Thousands of business books are published every year but most of them are retreads of conventional wisdom. However, every year also sees a small (very small) handful of business books that contain ideas that demand our attention.

Here are seven books, all slated to be published in 2016, that I predict will spark discussion and drive change.

1. The Future of the Professions (January 1)

Subtitle: How Technology Will Transform the Work of Human Experts

Authors: Richard Susskind and Daniel Susskind

Summary: This book predicts the decline of today's professions and describes the people and systems that will replace them. It argues that in an internet society, we will neither need nor want doctors, teachers, accountants, architects, the clergy, consultants, lawyers, and many others. Instead, technologies from telepresence to artificial intelligence will change in the way that society accesses the "practical expertise" of specialists.

2. Postcapitalism (February 9)

Subtitle: A Guide to Our Future

Author: Paul Mason

Summary: The book argues that information technology, though driven by capitalism, has a tendency to push the value of much of what we make toward zero. As such, it has the potential to destroy an economy based on markets, wages, and private ownership. This presents a chance to create a more socially just and sustainable economy but only if we understand what is happening and use that knowledge to shape the future.

3. Virtual Billions (April 5)

Subtitle: The Genius, the Drug Lord, and the Ivy League Twins Behind the Rise of Bitcoin

Author: Eric Geissinger

Summary: This book explores the cyber currency by focusing on those responsible for its sudden success: Satoshi Nakamoto, the reclusive and anonymous genius who created Bitcoin; Ross Ulbricht, the administrator of Silk Road, which used Bitcoin to fuel online sale of drugs, hacking services, counterfeit money, and assassinations; and the Winklevoss twins, who successfully litigated against Facebook and who own 1 percent of all bitcoins in existence.

4. People Get Ready (March 8)

Subtitle: The Fight Against a Jobless Economy and a Citizenless Democracy

Authors: Robert W. McChesney and John Nichols

Summary: Unless technological progress is employed to serve the whole of humanity, rather than to enrich a handful of monopolists, the social contract will be undermined and broken. It argues that if America continues to allow corporate CEOs and billionaire campaign donors define the political future, democracy will cease to function in any meaningful sense.

5. Originals (February 2)

Subtitle: How Non-Conformists Move the World

Author: Adam Grant

Summary: Through studies and stories spanning business, politics, sports, and entertainment, the book explores how to recognize a good idea, speak up without getting silenced, build a coalition of allies, choose the right time to act, and manage fear and doubt. It also suggests how parents and teachers can nurture originality in children and how leaders can fight "group think" to build cultures that welcome dissent.

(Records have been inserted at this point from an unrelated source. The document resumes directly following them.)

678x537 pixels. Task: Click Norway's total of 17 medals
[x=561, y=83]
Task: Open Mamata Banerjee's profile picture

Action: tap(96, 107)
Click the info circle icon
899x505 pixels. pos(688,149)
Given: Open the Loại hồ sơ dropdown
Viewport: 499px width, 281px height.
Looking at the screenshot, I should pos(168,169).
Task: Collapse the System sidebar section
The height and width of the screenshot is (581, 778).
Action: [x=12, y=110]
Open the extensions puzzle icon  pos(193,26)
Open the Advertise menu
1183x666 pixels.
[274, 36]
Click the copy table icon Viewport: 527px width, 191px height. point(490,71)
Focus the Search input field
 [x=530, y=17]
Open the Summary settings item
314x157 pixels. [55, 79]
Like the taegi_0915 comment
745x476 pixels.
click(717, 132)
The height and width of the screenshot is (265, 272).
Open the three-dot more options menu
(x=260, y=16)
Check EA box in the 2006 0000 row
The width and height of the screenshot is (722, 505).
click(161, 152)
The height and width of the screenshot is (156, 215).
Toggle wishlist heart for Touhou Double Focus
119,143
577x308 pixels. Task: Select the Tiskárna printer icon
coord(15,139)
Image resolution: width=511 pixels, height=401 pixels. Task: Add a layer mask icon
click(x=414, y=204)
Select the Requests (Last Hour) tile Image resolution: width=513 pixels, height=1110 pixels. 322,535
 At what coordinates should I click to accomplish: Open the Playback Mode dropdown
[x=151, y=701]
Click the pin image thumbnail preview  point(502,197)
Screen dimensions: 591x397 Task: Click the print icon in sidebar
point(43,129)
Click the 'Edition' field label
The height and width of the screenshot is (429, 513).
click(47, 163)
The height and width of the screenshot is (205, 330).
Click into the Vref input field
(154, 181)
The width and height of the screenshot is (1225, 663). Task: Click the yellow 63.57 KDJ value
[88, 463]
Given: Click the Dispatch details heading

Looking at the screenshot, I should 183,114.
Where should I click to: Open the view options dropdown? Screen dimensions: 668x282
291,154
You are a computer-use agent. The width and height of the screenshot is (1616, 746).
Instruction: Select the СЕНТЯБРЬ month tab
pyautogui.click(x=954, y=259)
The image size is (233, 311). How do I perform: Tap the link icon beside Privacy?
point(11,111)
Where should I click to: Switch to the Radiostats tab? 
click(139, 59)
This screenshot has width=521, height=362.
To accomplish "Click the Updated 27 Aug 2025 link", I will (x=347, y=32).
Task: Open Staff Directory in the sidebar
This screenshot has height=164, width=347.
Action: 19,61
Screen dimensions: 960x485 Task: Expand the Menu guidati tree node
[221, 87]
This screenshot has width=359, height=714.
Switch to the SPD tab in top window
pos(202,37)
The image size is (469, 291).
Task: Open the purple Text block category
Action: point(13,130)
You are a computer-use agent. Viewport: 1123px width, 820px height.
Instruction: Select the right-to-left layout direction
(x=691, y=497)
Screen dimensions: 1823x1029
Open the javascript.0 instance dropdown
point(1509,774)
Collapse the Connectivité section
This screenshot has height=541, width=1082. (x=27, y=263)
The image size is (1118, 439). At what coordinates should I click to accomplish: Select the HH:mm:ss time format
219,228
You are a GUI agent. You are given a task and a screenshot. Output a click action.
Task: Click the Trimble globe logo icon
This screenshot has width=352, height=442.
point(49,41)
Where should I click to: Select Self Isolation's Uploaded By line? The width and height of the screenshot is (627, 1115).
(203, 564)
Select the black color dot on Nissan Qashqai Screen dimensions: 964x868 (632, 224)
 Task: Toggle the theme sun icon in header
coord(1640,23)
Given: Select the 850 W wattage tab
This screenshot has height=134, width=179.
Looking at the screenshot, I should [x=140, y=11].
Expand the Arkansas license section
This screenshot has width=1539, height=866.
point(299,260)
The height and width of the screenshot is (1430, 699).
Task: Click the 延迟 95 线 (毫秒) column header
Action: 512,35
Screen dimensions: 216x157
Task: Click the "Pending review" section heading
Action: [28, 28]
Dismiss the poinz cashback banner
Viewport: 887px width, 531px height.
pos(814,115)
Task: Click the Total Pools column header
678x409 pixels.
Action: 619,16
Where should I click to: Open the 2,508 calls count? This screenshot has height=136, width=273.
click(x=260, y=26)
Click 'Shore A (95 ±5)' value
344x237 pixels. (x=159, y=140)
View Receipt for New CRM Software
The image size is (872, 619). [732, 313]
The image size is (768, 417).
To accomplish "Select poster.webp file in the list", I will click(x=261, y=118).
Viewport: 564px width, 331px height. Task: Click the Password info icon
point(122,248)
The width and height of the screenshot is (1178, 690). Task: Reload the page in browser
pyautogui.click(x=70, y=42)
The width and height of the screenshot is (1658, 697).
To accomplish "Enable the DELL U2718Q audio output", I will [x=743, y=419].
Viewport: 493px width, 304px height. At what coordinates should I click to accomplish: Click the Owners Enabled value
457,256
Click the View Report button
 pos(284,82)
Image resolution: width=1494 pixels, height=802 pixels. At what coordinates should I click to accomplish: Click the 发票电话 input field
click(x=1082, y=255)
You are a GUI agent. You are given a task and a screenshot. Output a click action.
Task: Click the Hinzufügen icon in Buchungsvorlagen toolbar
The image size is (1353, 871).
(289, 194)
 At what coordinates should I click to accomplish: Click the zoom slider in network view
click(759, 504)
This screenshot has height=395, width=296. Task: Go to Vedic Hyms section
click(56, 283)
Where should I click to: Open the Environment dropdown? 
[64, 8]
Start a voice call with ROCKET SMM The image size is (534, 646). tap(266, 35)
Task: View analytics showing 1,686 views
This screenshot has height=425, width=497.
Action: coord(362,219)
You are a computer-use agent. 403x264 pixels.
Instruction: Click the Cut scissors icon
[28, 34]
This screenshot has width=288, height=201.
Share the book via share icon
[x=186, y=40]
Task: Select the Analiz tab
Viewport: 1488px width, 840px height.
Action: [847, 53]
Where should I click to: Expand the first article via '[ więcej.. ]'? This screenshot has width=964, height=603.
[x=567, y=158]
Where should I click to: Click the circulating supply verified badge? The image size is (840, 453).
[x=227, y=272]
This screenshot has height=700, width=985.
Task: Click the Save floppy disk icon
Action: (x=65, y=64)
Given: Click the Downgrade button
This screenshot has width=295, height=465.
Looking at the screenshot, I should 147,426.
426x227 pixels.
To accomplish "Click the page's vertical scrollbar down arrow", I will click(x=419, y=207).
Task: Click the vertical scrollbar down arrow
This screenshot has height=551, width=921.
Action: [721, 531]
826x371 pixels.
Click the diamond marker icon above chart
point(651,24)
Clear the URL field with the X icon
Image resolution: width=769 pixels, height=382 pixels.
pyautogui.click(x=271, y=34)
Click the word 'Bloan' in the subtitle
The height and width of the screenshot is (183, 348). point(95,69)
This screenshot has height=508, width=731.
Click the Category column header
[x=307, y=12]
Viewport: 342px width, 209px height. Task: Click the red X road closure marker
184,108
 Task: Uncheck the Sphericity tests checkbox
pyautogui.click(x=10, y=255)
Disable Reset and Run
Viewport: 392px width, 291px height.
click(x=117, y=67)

6. The Confidence Effect (January 6)

Subtitle: Every Woman's Guide to the Attitude That Attracts Success

Author: Grace Killelea

Summary: Talented, hardworking women are frequently passed over for promotions. While it's easy to blame a corporate culture that favors men, there may be another culprit: a surprising disparity in confidence. Men are prone to overestimate their abilities, while women too often sell themselves short. The book begins with research and statistics and then focuses on a step-by-step method to make women become more confident.

7. Small Data (February 23)

Subtitle: The Tiny Clues That Uncover Huge Trends

Author: Martin Lindstrom

Summary: This book presents the experience of a seasoned market researcher who, rather than rely upon big data, makes observations about people and their behaviors that ultimately result in million-dollar products. Examples include how a worn-down sneaker discovered in the home of an 11-year-old German boy led to Lego's turnaround and how a magnet found on a refrigerator in Siberia resulted in huge changes in how supermarkets in the United States now operate.